▶ Excerpted records

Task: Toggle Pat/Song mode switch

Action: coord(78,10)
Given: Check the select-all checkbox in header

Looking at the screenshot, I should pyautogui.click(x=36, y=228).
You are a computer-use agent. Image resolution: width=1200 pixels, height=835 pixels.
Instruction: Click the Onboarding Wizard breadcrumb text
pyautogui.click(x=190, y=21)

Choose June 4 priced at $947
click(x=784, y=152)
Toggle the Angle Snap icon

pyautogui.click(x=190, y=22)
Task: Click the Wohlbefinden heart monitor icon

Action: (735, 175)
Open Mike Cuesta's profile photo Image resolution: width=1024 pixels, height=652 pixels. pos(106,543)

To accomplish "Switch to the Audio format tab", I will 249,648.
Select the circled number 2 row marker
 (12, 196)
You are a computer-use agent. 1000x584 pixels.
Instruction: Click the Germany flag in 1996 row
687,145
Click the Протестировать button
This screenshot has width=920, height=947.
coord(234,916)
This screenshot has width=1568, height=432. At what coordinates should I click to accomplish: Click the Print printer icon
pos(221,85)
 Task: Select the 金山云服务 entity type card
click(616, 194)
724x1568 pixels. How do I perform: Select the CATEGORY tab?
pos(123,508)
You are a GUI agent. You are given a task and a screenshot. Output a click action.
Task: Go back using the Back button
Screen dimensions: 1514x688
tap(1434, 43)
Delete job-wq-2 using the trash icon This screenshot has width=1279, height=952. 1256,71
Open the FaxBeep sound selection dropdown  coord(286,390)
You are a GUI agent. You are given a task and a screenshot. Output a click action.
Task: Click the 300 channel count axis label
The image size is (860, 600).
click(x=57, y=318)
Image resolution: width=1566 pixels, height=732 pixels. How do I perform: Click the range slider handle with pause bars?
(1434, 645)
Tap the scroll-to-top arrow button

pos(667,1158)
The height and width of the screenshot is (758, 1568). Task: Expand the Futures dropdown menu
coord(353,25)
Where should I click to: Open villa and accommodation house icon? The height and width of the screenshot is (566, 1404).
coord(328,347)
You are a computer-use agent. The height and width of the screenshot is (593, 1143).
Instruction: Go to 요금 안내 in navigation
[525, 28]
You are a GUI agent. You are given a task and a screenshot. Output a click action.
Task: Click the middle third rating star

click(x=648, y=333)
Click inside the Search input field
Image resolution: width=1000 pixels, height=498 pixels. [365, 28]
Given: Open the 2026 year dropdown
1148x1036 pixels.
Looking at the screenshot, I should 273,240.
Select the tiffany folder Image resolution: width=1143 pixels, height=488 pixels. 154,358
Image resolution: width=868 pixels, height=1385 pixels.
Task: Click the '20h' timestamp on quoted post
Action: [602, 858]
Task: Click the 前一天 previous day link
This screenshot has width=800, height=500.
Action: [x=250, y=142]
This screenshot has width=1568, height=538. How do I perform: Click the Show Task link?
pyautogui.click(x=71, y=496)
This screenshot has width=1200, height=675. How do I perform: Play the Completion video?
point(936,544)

▶ What you need to do
Please repeat the material in full, keeping it exact.

▶ Completed exercise
Task: Toggle Pat/Song mode switch

Action: coord(78,10)
Given: Check the select-all checkbox in header

Looking at the screenshot, I should pyautogui.click(x=36, y=228).
You are a computer-use agent. Image resolution: width=1200 pixels, height=835 pixels.
Instruction: Click the Onboarding Wizard breadcrumb text
pyautogui.click(x=190, y=21)

Choose June 4 priced at $947
click(x=784, y=152)
Toggle the Angle Snap icon

pyautogui.click(x=190, y=22)
Task: Click the Wohlbefinden heart monitor icon

Action: (735, 175)
Open Mike Cuesta's profile photo Image resolution: width=1024 pixels, height=652 pixels. pos(106,543)

To accomplish "Switch to the Audio format tab", I will 249,648.
Select the circled number 2 row marker
 (12, 196)
You are a computer-use agent. 1000x584 pixels.
Instruction: Click the Germany flag in 1996 row
687,145
Click the Протестировать button
This screenshot has width=920, height=947.
coord(234,916)
This screenshot has width=1568, height=432. At what coordinates should I click to accomplish: Click the Print printer icon
pos(221,85)
 Task: Select the 金山云服务 entity type card
click(616, 194)
724x1568 pixels. How do I perform: Select the CATEGORY tab?
pos(123,508)
You are a GUI agent. You are given a task and a screenshot. Output a click action.
Task: Go back using the Back button
Screen dimensions: 1514x688
tap(1434, 43)
Delete job-wq-2 using the trash icon This screenshot has width=1279, height=952. 1256,71
Open the FaxBeep sound selection dropdown  coord(286,390)
You are a GUI agent. You are given a task and a screenshot. Output a click action.
Task: Click the 300 channel count axis label
The image size is (860, 600).
click(x=57, y=318)
Image resolution: width=1566 pixels, height=732 pixels. How do I perform: Click the range slider handle with pause bars?
(1434, 645)
Tap the scroll-to-top arrow button

pos(667,1158)
The height and width of the screenshot is (758, 1568). Task: Expand the Futures dropdown menu
coord(353,25)
Where should I click to: Open villa and accommodation house icon? The height and width of the screenshot is (566, 1404).
coord(328,347)
You are a computer-use agent. The height and width of the screenshot is (593, 1143).
Instruction: Go to 요금 안내 in navigation
[525, 28]
You are a GUI agent. You are given a task and a screenshot. Output a click action.
Task: Click the middle third rating star

click(x=648, y=333)
Click inside the Search input field
Image resolution: width=1000 pixels, height=498 pixels. [365, 28]
Given: Open the 2026 year dropdown
1148x1036 pixels.
Looking at the screenshot, I should 273,240.
Select the tiffany folder Image resolution: width=1143 pixels, height=488 pixels. 154,358
Image resolution: width=868 pixels, height=1385 pixels.
Task: Click the '20h' timestamp on quoted post
Action: [602, 858]
Task: Click the 前一天 previous day link
This screenshot has width=800, height=500.
Action: [x=250, y=142]
This screenshot has width=1568, height=538. How do I perform: Click the Show Task link?
pyautogui.click(x=71, y=496)
This screenshot has width=1200, height=675. How do I perform: Play the Completion video?
point(936,544)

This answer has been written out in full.